*** Text under study Section Begins ***

Monday, August 9, 2010

Message Exchange Patterns

Message Exchange Patterns


MEPs describe the protocol of message exchanges a consumer must engage in to converse properly with the service.

Request/Response

OneWay

Duplex

1. Request/Response

This is by far the most common MEP and very little has to be done to set it up because the default value for the IsOneWay property of OperationContractAttribute is false.

Even with a void return type, if you are using Request/Response, then a response message is still going back to the consumer when the operation is called; it just would have an empty SOAP body.



2. OneWay

Sometimes, you simply want to send a message off to a service and have it trigger some sort of business logic, and you aren’t in fact interested in receiving anything back from the service. In such cases, you might want to use the OneWay MEP, that is, have the consumer simply send one-way messages into the service endpoint without any responses back from the service. This MEP is declared by setting the IsOneWay property on the OperationContractAttribute to true.

The most important one is that such an operation cannot pass any data back to the client application; it must return a void and cannot have parameters marked as out or ref.

When a OneWay operation starts running in the service, the client application has no further contact with it and will not even be aware of whether the operation was successful or not.

If the operation raises an exception that would normally generate a SOAP fault message, this SOAP fault message is simply discarded and never sent to the client.

*** Text under study Section Ends ***
*** Provided records Section Begins ***

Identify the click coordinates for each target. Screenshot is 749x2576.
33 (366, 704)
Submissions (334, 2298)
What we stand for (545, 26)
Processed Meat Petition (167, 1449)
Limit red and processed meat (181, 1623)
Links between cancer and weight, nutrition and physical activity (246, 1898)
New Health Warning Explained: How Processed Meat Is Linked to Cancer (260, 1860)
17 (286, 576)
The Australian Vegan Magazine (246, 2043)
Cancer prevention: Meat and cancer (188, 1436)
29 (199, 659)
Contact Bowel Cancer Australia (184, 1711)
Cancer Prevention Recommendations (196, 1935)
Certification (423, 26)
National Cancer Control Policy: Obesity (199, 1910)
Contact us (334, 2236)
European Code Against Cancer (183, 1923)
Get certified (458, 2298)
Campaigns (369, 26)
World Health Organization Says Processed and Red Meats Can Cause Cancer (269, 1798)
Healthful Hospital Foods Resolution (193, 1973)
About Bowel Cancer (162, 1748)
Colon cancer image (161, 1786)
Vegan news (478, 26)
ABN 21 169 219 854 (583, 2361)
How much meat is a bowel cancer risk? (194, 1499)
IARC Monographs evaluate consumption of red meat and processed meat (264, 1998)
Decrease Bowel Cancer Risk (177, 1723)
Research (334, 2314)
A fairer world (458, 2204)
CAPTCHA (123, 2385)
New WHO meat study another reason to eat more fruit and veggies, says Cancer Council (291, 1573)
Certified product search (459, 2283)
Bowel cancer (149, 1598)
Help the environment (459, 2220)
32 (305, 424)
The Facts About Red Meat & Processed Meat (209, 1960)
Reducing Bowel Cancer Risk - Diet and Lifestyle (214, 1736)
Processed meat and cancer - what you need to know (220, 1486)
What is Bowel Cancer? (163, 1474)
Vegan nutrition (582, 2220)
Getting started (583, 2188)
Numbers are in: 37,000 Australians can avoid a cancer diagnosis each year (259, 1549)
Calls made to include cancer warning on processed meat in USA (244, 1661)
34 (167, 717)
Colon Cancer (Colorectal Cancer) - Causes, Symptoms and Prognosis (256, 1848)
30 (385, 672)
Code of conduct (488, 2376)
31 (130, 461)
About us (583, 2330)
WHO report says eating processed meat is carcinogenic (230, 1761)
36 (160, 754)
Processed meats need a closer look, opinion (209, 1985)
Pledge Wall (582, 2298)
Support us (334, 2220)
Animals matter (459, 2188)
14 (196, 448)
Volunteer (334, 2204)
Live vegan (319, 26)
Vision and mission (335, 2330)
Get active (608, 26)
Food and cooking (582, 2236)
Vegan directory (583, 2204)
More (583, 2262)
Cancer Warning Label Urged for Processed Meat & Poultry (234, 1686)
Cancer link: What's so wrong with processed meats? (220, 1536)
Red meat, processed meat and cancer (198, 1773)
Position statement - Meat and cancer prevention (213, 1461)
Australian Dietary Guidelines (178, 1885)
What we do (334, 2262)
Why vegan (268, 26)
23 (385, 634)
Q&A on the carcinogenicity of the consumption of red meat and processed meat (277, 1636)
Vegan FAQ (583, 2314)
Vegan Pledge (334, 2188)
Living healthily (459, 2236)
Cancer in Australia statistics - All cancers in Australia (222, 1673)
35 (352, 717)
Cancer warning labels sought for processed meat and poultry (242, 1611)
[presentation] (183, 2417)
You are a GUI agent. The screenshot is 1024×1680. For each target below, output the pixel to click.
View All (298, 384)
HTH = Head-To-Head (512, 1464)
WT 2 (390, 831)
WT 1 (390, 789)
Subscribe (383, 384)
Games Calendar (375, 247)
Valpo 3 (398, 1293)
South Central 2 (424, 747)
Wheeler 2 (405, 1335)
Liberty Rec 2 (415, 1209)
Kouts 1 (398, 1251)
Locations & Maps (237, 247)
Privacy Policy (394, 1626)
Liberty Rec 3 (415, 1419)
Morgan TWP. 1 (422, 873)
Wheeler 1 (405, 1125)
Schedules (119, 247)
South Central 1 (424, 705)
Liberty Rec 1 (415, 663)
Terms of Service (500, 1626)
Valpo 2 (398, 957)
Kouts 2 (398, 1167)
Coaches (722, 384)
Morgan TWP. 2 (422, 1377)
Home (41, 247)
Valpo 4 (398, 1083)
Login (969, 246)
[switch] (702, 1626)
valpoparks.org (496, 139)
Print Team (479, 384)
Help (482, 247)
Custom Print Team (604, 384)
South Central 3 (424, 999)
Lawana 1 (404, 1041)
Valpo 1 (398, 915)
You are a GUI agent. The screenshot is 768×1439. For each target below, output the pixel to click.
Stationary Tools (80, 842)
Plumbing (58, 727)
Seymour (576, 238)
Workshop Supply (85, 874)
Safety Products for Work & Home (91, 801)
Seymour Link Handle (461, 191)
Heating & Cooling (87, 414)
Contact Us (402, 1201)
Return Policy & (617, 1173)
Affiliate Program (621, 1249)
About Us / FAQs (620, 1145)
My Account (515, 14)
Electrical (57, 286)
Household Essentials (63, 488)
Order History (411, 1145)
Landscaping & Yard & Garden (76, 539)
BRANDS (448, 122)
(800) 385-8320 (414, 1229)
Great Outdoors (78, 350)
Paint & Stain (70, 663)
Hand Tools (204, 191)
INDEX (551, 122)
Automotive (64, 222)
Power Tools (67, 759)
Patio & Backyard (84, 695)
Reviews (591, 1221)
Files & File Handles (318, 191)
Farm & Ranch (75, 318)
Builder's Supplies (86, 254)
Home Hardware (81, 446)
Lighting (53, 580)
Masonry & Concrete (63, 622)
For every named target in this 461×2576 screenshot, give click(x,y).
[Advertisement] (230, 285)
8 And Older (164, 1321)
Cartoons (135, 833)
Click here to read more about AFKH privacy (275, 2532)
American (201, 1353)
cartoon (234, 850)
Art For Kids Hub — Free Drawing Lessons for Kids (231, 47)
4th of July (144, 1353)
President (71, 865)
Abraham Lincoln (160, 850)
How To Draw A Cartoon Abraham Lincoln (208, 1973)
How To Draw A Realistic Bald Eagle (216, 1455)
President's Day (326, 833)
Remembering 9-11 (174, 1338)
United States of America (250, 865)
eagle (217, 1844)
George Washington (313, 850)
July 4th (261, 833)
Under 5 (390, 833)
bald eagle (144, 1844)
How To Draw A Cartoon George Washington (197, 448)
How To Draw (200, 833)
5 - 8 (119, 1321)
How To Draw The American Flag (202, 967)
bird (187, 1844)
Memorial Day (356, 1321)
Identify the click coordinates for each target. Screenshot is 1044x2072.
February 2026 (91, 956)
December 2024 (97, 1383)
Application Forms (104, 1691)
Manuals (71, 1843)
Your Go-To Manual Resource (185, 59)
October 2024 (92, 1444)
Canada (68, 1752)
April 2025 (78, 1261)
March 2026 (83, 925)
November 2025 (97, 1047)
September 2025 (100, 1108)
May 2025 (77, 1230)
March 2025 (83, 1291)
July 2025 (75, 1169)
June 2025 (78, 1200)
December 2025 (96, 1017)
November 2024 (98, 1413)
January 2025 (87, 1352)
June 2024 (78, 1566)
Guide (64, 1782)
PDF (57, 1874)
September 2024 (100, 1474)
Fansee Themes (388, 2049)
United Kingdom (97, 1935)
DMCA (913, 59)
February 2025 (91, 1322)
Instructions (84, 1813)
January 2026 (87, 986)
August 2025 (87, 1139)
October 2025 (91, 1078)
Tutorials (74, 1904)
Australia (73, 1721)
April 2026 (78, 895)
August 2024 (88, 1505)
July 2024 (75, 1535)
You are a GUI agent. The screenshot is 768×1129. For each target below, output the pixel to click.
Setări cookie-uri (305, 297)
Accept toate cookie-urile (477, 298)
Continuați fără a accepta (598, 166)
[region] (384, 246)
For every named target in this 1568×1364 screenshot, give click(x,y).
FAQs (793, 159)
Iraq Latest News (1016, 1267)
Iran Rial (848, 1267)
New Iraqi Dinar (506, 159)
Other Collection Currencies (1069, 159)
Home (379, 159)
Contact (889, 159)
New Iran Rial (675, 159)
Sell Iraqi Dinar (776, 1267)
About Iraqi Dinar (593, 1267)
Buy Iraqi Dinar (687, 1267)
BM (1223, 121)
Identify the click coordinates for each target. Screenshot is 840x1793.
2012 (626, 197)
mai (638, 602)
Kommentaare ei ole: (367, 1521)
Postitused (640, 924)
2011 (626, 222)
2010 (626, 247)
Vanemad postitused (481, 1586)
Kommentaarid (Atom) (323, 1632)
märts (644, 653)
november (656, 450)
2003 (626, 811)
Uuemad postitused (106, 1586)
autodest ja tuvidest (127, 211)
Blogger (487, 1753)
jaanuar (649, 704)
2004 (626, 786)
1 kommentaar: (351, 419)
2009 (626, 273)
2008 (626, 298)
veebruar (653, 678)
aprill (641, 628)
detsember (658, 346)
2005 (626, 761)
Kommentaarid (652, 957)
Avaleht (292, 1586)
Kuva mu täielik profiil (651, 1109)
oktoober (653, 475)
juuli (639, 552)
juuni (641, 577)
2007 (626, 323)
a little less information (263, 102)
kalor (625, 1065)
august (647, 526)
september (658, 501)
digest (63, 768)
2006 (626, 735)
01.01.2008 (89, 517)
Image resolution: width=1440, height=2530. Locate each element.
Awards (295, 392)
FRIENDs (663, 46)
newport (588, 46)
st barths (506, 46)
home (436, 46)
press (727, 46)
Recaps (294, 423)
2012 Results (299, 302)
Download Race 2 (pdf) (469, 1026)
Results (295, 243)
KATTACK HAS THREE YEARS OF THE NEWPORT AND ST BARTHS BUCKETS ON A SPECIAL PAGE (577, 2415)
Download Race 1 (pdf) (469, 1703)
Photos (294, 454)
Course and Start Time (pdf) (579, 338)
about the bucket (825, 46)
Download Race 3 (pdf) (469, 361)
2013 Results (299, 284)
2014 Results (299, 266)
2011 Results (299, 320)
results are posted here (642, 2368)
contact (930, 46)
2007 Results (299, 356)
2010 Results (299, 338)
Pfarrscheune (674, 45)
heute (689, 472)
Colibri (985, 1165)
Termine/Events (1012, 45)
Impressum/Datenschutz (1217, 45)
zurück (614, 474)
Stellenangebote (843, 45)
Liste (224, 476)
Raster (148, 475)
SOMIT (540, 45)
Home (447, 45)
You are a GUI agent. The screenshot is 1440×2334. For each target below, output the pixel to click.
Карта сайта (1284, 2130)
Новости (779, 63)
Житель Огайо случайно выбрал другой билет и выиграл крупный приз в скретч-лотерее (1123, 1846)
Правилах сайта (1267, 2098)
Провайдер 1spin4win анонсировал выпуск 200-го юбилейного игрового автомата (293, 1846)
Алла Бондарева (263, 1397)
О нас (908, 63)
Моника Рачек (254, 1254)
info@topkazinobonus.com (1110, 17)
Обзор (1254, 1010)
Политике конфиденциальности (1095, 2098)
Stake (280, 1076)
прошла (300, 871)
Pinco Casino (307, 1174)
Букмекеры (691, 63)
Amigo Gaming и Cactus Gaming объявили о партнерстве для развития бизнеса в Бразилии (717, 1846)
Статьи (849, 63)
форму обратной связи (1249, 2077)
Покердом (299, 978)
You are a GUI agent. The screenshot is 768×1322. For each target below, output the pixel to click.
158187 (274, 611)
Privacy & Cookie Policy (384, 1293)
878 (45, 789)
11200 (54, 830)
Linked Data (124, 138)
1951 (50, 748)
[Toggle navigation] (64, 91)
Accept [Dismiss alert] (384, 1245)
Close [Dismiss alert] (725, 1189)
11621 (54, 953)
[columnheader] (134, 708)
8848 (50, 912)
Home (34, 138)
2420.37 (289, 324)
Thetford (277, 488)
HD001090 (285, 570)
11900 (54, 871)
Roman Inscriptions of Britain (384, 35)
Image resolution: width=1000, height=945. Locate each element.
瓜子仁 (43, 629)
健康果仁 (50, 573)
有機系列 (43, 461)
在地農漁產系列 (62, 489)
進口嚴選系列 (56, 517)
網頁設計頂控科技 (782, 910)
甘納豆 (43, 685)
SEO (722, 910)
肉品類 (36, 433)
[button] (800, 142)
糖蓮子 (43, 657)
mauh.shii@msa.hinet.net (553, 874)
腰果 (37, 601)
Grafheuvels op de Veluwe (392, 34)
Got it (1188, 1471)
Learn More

*** Provided records Section Ends ***

According to the text on message exchange patterns, what happens to a SOAP fault message raised by a OneWay operation?

It is discarded and never sent to the client.